As a whole, the Joann Cheng-led Lanvin Group’s performance was driven by “outstanding growth in Europe and North America, where revenue was up by 91 percent and 58 percent year-over-year, respectively, a testament to the Group’s “solid foundation in its five brands’ home turf and the success of its global growth strategies.” (The American market is responsible for approximately 15 percent of sales for the Group, with room for “at least” 10 percent more growth in the U.S., according to Cheng.) 

Even against the background of stringent COVID-19 restrictions, Lanvin Group reported that sales in Greater China increased by 32 percent year-over-year, with sales in the rest of Asia growing by 194 percent YoY, as the Group’s brands “continued to penetrate new high-potential markets.” Greater China – where sales grew by 32 percent for the first half of the year – represents about 14 percent of the group’s sales, with 10 percent coming from the Mainland. Cheng says that she anticipates that sales in Greater China still have room to grow by roughly 28 percent.

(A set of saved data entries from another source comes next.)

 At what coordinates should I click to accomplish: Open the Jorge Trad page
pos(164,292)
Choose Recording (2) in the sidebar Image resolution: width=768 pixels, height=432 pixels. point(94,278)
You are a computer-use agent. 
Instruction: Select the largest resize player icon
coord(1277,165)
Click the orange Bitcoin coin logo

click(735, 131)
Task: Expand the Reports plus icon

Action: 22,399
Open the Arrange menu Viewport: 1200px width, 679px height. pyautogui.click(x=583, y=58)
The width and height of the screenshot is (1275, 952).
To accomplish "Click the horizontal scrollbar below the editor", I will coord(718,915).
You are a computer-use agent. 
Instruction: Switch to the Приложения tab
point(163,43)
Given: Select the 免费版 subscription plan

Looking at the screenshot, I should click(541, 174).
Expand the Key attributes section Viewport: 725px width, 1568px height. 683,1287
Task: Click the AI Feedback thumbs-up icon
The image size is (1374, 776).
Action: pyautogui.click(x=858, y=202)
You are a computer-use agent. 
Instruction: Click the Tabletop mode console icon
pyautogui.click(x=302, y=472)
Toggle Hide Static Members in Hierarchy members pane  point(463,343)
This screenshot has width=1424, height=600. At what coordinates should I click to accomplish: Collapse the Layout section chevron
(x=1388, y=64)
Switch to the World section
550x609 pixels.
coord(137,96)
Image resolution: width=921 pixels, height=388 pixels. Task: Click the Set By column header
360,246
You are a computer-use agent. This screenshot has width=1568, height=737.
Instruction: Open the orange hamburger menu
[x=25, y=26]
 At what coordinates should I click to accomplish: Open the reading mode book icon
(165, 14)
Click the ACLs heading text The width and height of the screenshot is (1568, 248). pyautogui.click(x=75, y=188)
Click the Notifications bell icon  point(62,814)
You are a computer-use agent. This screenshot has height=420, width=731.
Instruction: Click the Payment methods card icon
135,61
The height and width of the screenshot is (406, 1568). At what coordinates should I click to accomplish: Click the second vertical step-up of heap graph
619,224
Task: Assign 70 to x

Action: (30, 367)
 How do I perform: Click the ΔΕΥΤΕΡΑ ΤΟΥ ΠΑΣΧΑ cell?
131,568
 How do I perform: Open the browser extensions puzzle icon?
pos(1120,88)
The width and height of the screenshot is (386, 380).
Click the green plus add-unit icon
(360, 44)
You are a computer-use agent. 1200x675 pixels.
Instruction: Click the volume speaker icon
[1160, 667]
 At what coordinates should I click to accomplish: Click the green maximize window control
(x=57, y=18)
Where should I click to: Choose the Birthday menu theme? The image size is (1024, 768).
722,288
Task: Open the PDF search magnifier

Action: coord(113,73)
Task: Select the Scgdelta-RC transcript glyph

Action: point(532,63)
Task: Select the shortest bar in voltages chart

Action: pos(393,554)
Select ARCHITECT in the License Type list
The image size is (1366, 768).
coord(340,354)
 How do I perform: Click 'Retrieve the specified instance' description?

The Group’s global direct-to-consumer sales increased by 66 percent YoY, driven by “strategic retail store opening, as well as e-commerce expansion which included Lanvin’s presence on China’s e-commerce platforms and RED Mall.” Meanwhile, Lanvin Group, which rebranded from Fosun Fashion Group this time last year, reported that its wholesale revenue grew by 89 percent YoY thanks to “renewed brand propositions, expanded offerings and highly effective marketing.”

Looking specifically at its “flagship” Lanvin, the Group revealed that it is continuing to grow its brand awareness, including by “renew[ing] its global product and merchandising strategy, with an increasing focus on leather goods and footwear and making important ongoing improvements in customer fulfilment.” Sales through wholesale channels increased by 260 percent compared to the first half of 2021, reflecting “solid recognition of the brand’s growing appeal and strong demand among luxury fashion buyers,” as well as “the success of an improved product and merchandising strategy.” Additionally, the Group noted that Lanvin’s revenue through global direct-to-consumer channels grew 75 percent YoY, with e-commerce sales increasing by 71 percent, as the brand “continues its retail expansion and digital execution as part of its omni-channel strategy.”

Geographically speaking, the European and North American markets were Lanvin’s “clear outperforming markets,” respectively recording 201 percent and 235 percent increases in revenue YoY.

Looking ahead, Lanvin Group says that it is “confident in achieving strong results for the fiscal year 2022 for its existing business as consumer appetite for premium quality goods remains strong and resilient,” noting that it will “continue to execute its proven strategies to deliver sustained growth and create long-term value for shareholders against ongoing macroeconomic and geopolitical uncertainties.” Going forward, Cheng said that the Group is actively looking at “new luxury brands,” per WWD, namely, those that target Gen-Z consumers and/or brands with a “relatively new business model and a strong online presence.” However, the Group is “still [in] early stages of the selection process,” she says, noting that its impending public listing on the NYSE by way of a business combination with blank-check firm PCAC is where its focus currently is.